Domestic abuse charity’s staff to strike amid bullying allegations and sackings

Glasgow East Women’s Aid workers have unanimously voted to strike amid staff sackings and allegations of bullying at the charity, which supports women and children impacted by domestic abuse.

The action has been agreed by staff members belonging to the union Unite, which is to also launch legal action on behalf of five of its members it says have been dismissed by the charity during the strike ballot period.

Unite is claiming that the five workers’ treatment is unfair as their dismissals were “specifically linked to their trade union activities”.

“Unite will not tolerate any of our members at Glasgow East Women’s Aid being targeted and dismissed due to raising legitimate concerns about their workplace,” said Unite general secretary Sharon Graham.

“These dismissals shockingly took place during an industrial action ballot, and there is no doubt this move was designed to undermine the ballot process.”

“Unite has launched unfair dismissal claims on behalf of our five members. Be in no doubt we will be holding the organisation’s management to account for its disgraceful behaviour and potentially illegal attitude to its staff.”

The sackings are also “an apparent drive to undermine the union following support” to members who have been suspended amid allegations of bullying at the charity, claims Unite.

A total of 13 of the union’s members at the charity have been suspended. All are “highly trained women and children’s support workers who provide critical and lifesaving services for women and children experiencing domestic abuse”, said the union.

Unite, is calling for Glasgow East Women’s Aid’s funders Glasgow City Council and the Scottish Government” to intervene on behalf of service users and staff.

“Events at Glasgow East Women’s Aid have turned from bad to worse,” claims Unite industrial officer Linda Wilson.

“We believe our members have been targeted for attempting to raise legitimate concerns about the service, and for exercising their rights by involving their union in this dispute.

“We will now consider our next steps following our members’ emphatic support for strike action.

“The organisation’s funders including Glasgow City Council and the Scottish government should be immediately stepping in because it is public money which allows the centre to run. As funders they should be demanding answers and holding this rouge employer to account.”

'Complex situation'

Glasgow East Women’s Aid said "this is an extremely complex situation".

"All employees, including those going on strike, are the very individuals who have been the subject of those grievances which Unite refer to as being about bullying," said a statement from the charity's directors.

"Similarly, Unite and employees have claimed they are going on strike due to the board not investigating internal HR issues. Again, this is completely wrong. In actuality, the board instructed an external HR investigation in September that is still on-going.

"The employees are now expressing that the investigation is not moving as fast as they would like despite it only having been around two months.

"This may seem like a while; however, it needs to be understood that it will take time to complete a comprehensive independent HR investigation into over 15 individuals, over a course of complaints that they have brought to the forefront, referring to alleged behaviour that is many years old. Strike action is not justified and ironically could delay the investigation.

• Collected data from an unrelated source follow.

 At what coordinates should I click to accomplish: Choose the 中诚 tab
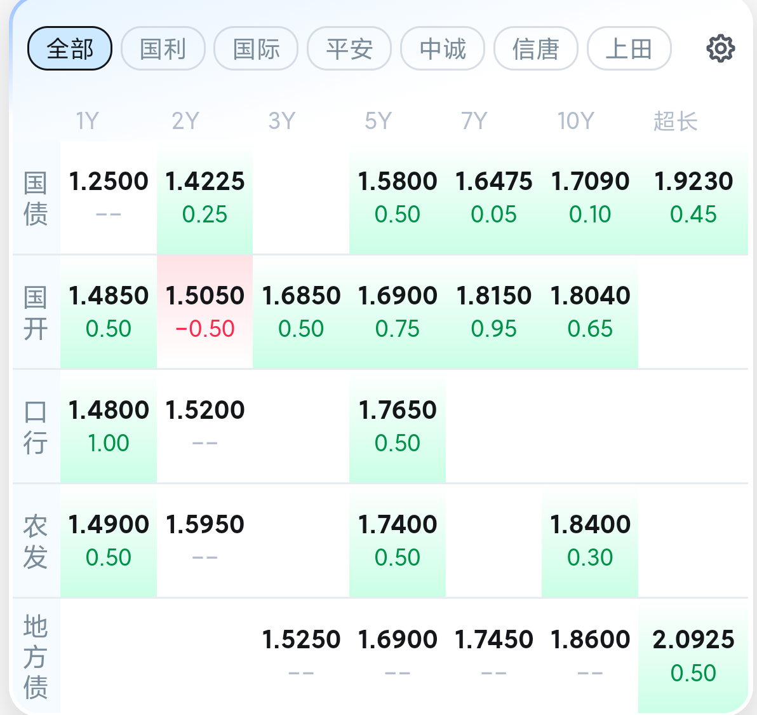coord(443,48)
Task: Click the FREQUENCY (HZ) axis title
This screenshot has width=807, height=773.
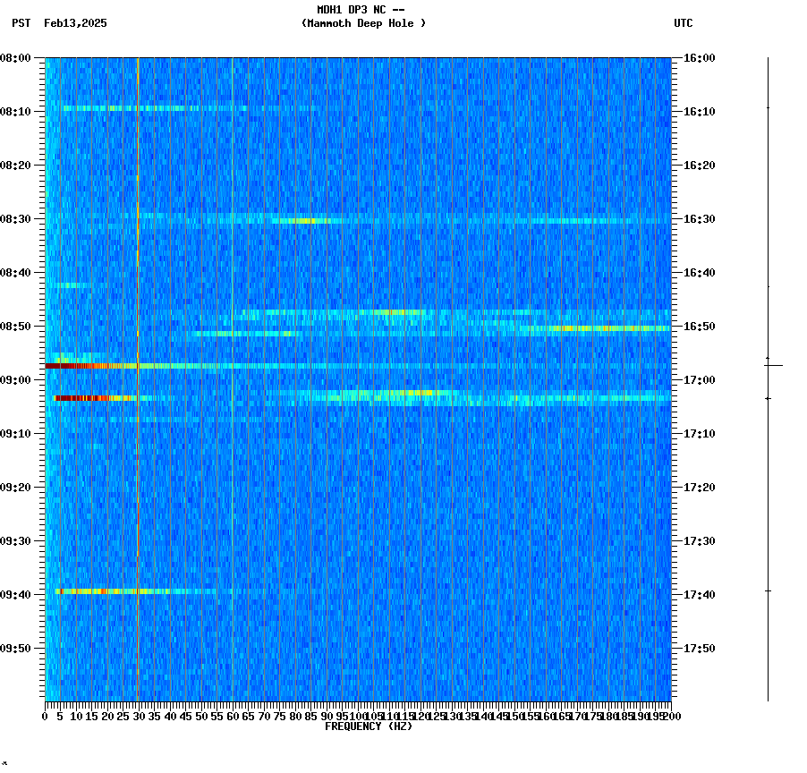Action: tap(369, 727)
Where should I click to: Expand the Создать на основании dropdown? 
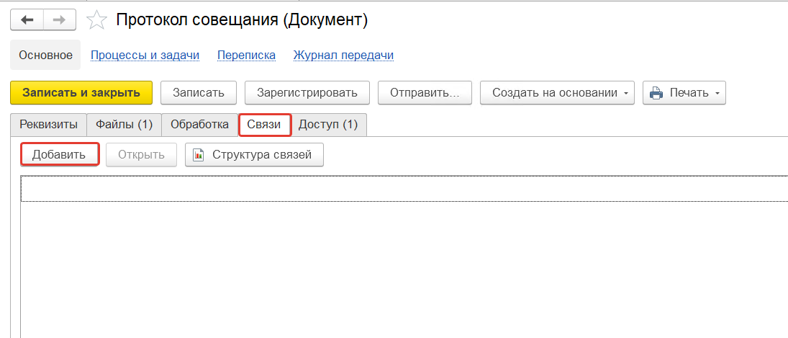coord(557,92)
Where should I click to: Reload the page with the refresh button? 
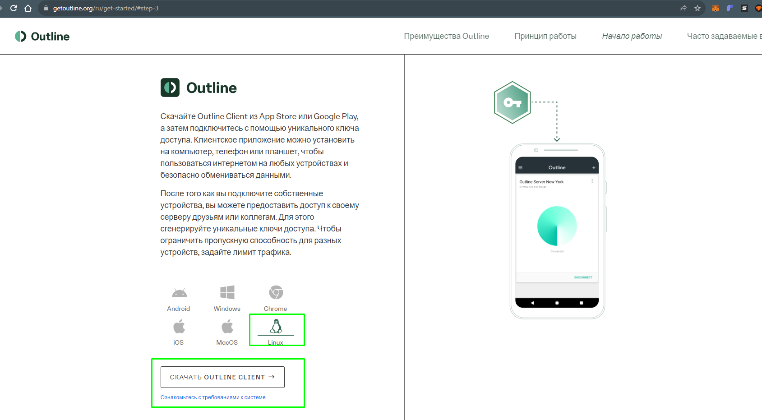(14, 8)
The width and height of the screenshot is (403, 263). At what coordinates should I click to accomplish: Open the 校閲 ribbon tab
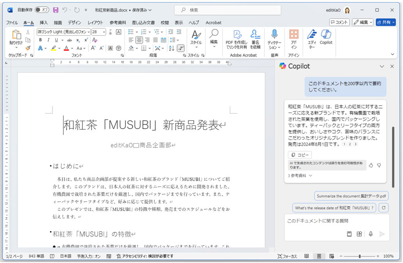click(x=164, y=23)
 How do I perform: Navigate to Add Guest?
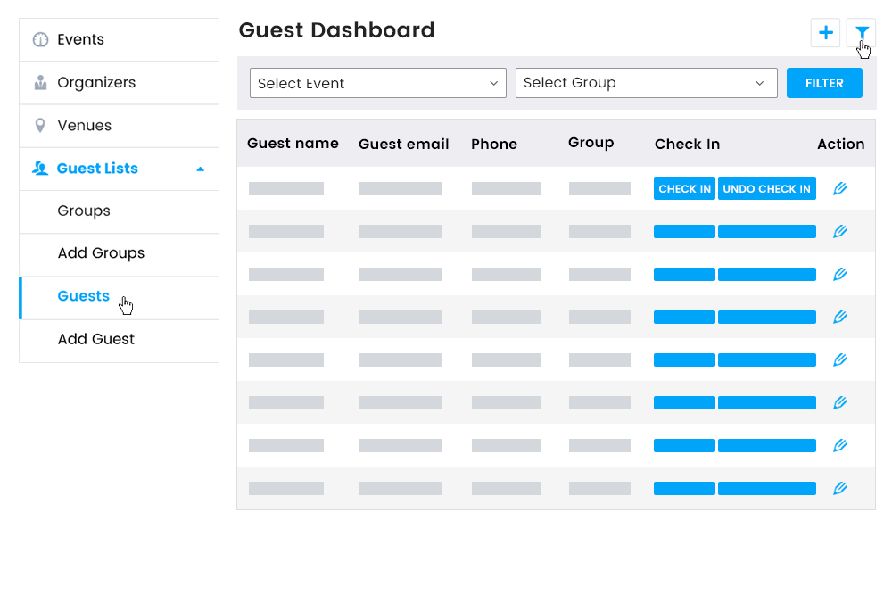click(x=96, y=339)
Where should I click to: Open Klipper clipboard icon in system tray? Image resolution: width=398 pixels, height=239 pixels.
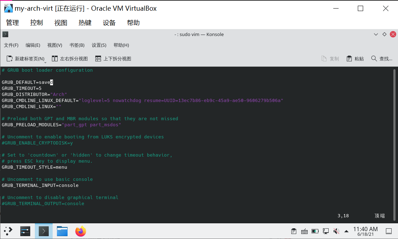point(293,231)
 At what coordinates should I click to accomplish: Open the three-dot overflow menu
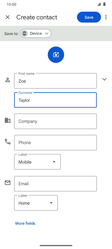point(106,17)
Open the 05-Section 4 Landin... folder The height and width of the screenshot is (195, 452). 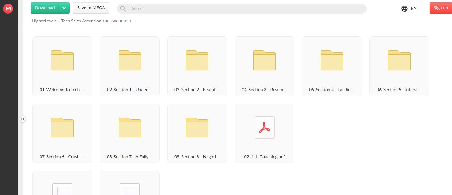click(x=332, y=60)

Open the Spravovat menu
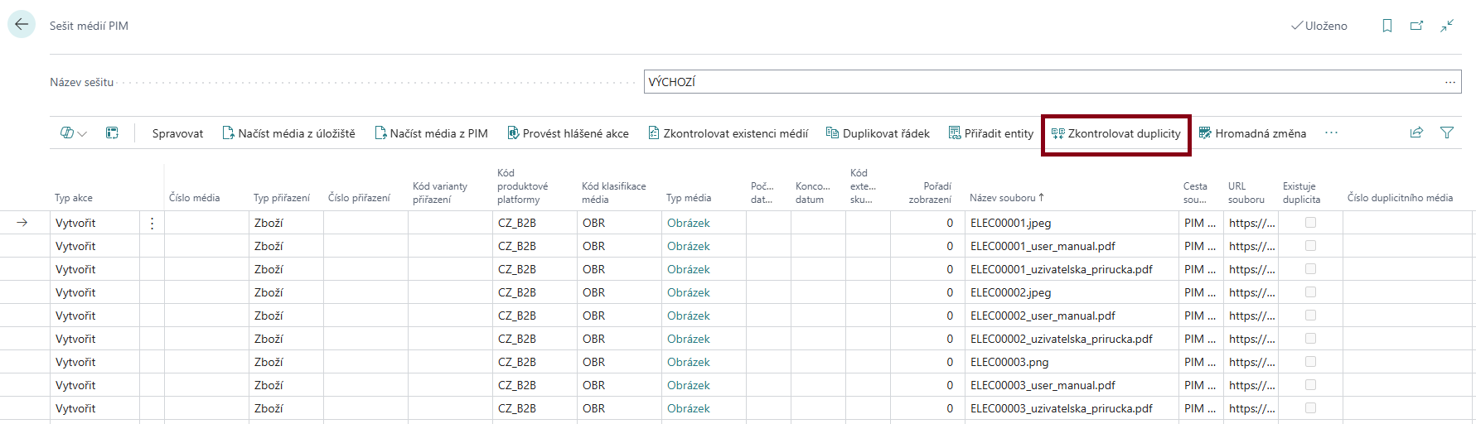[177, 133]
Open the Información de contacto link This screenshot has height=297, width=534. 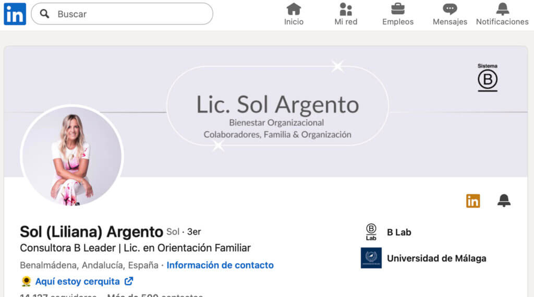click(220, 265)
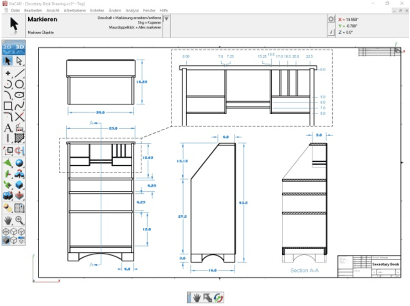Viewport: 410px width, 306px height.
Task: Switch to 3D toolbox mode
Action: (20, 47)
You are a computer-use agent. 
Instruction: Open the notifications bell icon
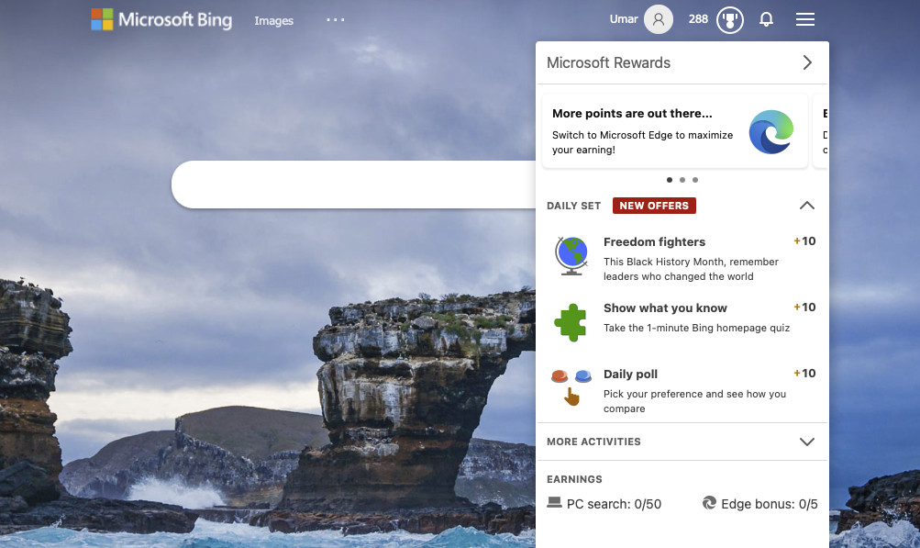pos(767,19)
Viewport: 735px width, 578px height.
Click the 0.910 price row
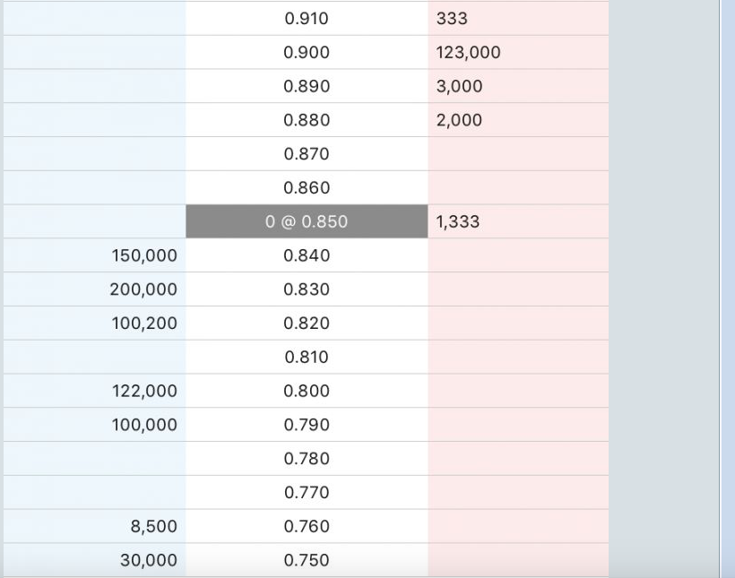pos(307,19)
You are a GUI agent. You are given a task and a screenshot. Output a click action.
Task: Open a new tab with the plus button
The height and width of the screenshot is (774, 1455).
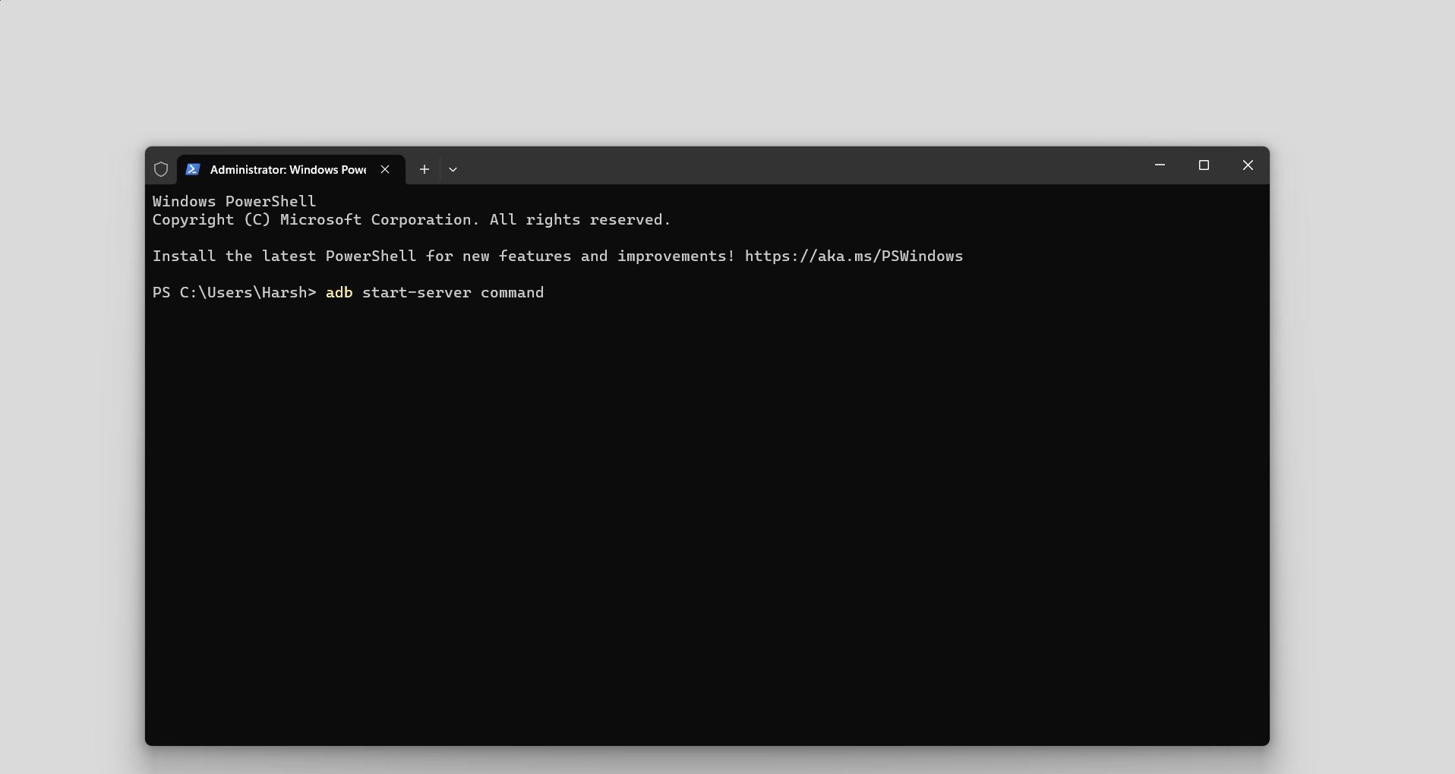point(425,169)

The statement adds: "The Board has made every possible effort to resolve issues and continue to support employees through external counselling, but employees are ignoring our attempts at resolution.

"We are now at a highly regrettable stage where we are trying to resolve matters with our employees, but they refuse to communicate with us directly. Therefore, we are at a loss as to how else we can resolve matters with these valuable workers.’